In three-dimensional space, the equation $$y = x^{2}$$ (with no restriction on z) describes a parabolic cylinder. This is a surface formed by extending the parabola $$y = x^{2}$$ infinitely along the z-axis, both in the positive and negative directions.
The inequality $$y \geq x^{2}$$ means that we are considering all points that lie on this parabolic cylinder or are "above" it in the y-direction. This forms an infinite solid region that is bounded by the parabolic cylinder $$y=x^2$$.
Next, the inequality $$z \geq 0$$ describes all points that lie on or above the xy-plane (where z=0). This region is known as the upper half-space.

**step3** Describing the Solution for Part a

Combining both conditions, the set of points satisfying $$y \geq x^{2}$$ and $$z \geq 0$$ is the solid region that is bounded by the parabolic cylinder $$y = x^{2}$$ and lies on or above it, while also being on or above the xy-plane. This region extends infinitely upwards in the positive z-direction and infinitely in the positive y-direction (for any given x). It can be visualized as an infinitely tall solid region, with a base in the xy-plane that is the area on or above the parabola $$y=x^2$$.

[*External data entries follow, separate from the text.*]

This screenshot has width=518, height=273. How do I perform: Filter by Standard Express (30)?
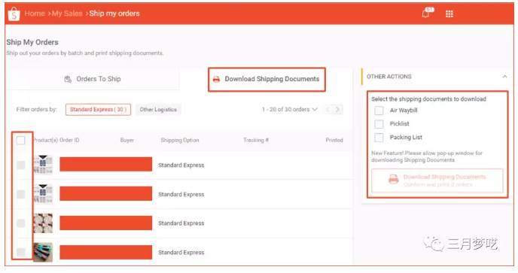pos(98,110)
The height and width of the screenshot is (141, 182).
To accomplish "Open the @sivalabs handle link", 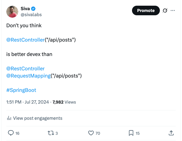I will coord(31,14).
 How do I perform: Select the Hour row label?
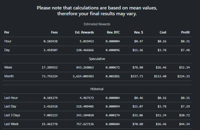(x=8, y=41)
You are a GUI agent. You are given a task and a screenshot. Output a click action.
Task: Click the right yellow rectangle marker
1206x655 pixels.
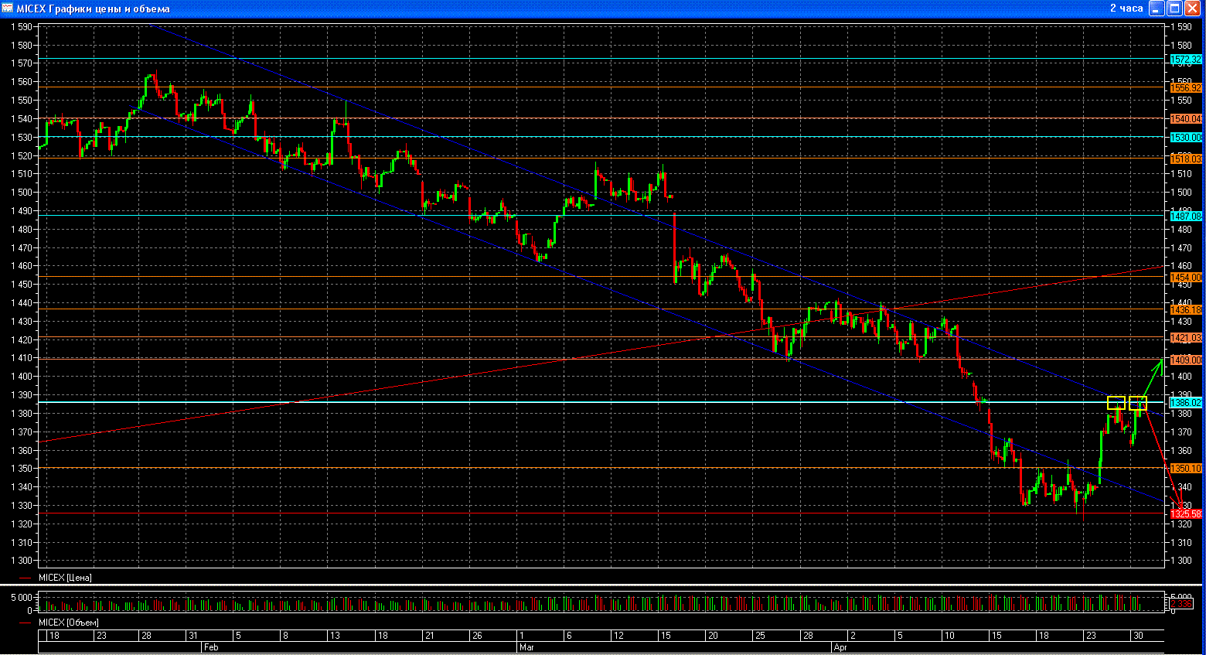pyautogui.click(x=1138, y=403)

**step4** Analyzing Part b: $$x \leq y^{2}, \quad 0 \leq z \leq 2$$

For the second part, we have two conditions: $$x \leq y^{2}$$ and $$0 \leq z \leq 2$$.
First, let's consider the equation $$x = y^{2}$$. In the two-dimensional xy-plane, this equation represents a parabola that opens to the right, with its vertex at the origin (0,0).
In three-dimensional space, the equation $$x = y^{2}$$ (with no restriction on z) describes a parabolic cylinder. This surface is formed by extending the parabola $$x = y^{2}$$ infinitely along the z-axis, both in the positive and negative directions.
The inequality $$x \leq y^{2}$$ means that we are considering all points that lie on this parabolic cylinder or are "to the left" of it in the x-direction. This forms an infinite solid region bounded by the parabolic cylinder $$x=y^2$$.
Next, the inequalities $$0 \leq z \leq 2$$ describe all points that lie between the plane $$z=0$$ (the xy-plane) and the plane $$z=2$$ (a plane parallel to the xy-plane, located 2 units above it), including these two planes themselves. This region is a finite "slab" of space.

**step5** Describing the Solution for Part b

Combining both conditions, the set of points satisfying $$x \leq y^{2}$$ and $$0 \leq z \leq 2$$ is the solid region that is bounded by the parabolic cylinder $$x = y^{2}$$ and lies on or to its left, while also being located between the planes $$z=0$$ and $$z=2$$ (inclusive). This region is a finite solid. It can be visualized as a segment of the infinite solid region defined by $$x \leq y^{2}$$, sliced by the planes $$z=0$$ and $$z=2$$.